-- BEGIN EXCERPTED TEXT --
Consider the problem of optimizing the response time of a set of servers. Load balancing - keeping the hardware busy - will keep the request queues at roughly equal and therefore minimize the maximum queue length. That ensures that the hardware is as busy as possible, but you can improve on that.

When a new request arrives, you can either add all of that request to one queue, or you can split it into pieces and distribute those across all the queues. Distributing the request, assuming perfect load balancing, means the latency for that request will be k + 1/n instead of k + 1, where k is the length of the queue.

In other words: Parallelizing gets you a substantial improvement in response time without additional hardware, and without making the code run any faster. I didn't realize the implications of this until recently.


In the case of groceries wouldn't you only be as fast as the slowest line?

Your comment only applies if all lines are equal, which they almost never are. So you can't assume perfect load balancing under this circumstance.

I think the best store queueing system is to have one main queue that distributes customers to the first available cashier. People with larger loads take longer, but this has little effect on the main queue.


> In the case of groceries wouldn't you only be as fast as the slowest line?

That's a pretty good summary of Amdahl's law. Even a computer with an infinite number of processors can't run a program faster than it takes to run the slowest sequential part.


I don't think so,

The task you are splitting has to be sizeable enough that the setup costs of parallelization (in this case, going to every cashier to put your stuff and then going and picking it up) don't outweigh the potential benefits from parallelization.In this case, unless you are buying the whole store, it just doesn't make sense to bother splitting your shopping cart like this.

Further, if all the cashiers are busy at all the times being useful (ringing customers), you cannot possibly get a gain from splitting any further. There's no way you could improve the throughput of this system when every processing unit (cashier) is at the top of its utilization.


I also factor in age of customers in line when I pick which line to go to; as I assume older people move through checkout much slower.


In one Simpsons episode, Apu tells Marge to avoid the line with the old guy ("Grampa" Abraham Simpson) and that the fastest line is the one of the single guys.


Apu is giving Marge contradictory advice.

The old guy ("Grampa" Abraham Simpson) is in fact also a single guy.


Apu may have specified younger single depressed guys. I couldn't find the video clip anywhere still available to get the actual quote, so I'm going from memory.


The age of the cashier can be just as important, since they're usually doing most of the work.
-- END EXCERPTED TEXT --
-- BEGIN DATA EXTRACT --
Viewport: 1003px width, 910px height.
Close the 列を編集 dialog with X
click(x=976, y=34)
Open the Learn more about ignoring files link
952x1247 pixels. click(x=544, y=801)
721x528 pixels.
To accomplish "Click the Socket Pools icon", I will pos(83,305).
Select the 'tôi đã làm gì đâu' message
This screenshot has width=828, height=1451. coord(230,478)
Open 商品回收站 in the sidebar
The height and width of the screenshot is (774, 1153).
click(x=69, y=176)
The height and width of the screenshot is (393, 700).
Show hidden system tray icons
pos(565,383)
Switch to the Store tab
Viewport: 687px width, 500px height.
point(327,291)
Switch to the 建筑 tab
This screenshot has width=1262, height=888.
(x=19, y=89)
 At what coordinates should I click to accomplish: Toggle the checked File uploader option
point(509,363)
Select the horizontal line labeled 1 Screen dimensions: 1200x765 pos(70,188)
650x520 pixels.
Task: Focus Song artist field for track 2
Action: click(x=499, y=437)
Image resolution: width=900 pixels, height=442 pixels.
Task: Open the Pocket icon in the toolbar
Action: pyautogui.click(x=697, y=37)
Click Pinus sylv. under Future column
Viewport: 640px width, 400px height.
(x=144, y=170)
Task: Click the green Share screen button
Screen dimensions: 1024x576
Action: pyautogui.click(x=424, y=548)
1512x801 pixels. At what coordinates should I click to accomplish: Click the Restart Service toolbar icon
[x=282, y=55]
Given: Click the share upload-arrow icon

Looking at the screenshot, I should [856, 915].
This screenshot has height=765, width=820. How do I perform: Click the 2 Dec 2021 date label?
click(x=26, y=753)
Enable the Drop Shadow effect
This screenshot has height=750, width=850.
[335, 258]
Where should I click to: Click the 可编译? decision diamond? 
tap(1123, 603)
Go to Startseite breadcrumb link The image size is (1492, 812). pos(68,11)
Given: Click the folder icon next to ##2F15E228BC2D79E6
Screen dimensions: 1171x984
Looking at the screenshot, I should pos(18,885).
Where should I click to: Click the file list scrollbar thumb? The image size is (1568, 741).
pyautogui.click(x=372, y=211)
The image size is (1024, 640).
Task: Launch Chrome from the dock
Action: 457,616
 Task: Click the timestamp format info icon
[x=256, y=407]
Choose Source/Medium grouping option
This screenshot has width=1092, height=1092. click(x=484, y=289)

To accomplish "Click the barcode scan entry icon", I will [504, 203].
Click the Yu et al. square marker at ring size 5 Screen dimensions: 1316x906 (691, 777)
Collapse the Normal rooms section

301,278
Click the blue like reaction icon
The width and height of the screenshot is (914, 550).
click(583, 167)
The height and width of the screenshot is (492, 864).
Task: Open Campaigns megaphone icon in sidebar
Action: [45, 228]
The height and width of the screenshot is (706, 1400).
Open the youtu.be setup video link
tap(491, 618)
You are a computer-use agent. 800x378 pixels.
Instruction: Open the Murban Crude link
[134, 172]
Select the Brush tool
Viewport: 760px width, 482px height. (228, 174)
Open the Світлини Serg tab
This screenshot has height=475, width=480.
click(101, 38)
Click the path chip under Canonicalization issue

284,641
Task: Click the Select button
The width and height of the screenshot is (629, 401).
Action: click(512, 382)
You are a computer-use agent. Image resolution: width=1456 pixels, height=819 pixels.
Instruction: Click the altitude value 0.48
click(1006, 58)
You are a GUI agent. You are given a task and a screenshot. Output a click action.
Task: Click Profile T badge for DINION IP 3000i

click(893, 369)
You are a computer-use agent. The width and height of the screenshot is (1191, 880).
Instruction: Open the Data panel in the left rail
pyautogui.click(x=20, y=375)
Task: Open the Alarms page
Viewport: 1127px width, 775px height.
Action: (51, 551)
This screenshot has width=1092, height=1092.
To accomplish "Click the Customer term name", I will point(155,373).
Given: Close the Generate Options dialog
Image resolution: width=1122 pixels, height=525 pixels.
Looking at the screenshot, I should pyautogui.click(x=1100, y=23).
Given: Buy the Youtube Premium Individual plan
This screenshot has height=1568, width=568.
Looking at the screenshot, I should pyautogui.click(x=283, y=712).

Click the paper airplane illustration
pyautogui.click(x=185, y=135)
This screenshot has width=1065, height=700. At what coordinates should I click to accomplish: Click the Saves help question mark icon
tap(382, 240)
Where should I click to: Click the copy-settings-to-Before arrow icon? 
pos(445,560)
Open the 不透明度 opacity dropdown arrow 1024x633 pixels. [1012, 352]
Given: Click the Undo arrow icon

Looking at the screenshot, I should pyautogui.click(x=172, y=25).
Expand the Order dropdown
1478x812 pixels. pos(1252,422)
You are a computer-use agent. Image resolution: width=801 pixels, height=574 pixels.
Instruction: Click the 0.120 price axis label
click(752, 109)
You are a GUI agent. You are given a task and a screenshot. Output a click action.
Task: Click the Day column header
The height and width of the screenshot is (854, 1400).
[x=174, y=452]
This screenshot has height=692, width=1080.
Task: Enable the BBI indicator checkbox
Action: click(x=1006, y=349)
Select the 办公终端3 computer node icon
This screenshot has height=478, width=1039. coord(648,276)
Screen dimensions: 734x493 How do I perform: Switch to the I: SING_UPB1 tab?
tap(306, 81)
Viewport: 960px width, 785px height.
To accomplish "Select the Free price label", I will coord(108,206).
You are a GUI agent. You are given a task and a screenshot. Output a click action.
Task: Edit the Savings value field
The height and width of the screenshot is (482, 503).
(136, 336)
-- END DATA EXTRACT --
### SET OF TASKS
1: Answer these questions about the discussion of queues and parallelization:
(a) What latency does a distributed request have under perfect load balancing, where k is the queue length?
(b) What law is said to be summarized by the question about being only as fast as the slowest line?
(c) In the Simpsons episode, whose line does Apu tell Marge to avoid?
2: List every character from The Simpsons named in the discussion of queues and parallelization.
3: Reproduce the discussion of queues and parallelization starting with "I think the" and going on through "the main queue.", substituting "checkout clerk" for "cashier".

### RESPONSE LIST
1:
(a) k + 1/n, instead of k + 1.
(b) Amdahl's law.
(c) The line with the old guy, "Grampa" Abraham Simpson.

2:
Apu
Marge
"Grampa" Abraham Simpson

3:
I think the best store queueing system is to have one main queue that distributes customers to the first available checkout clerk. People with larger loads take longer, but this has little effect on the main queue.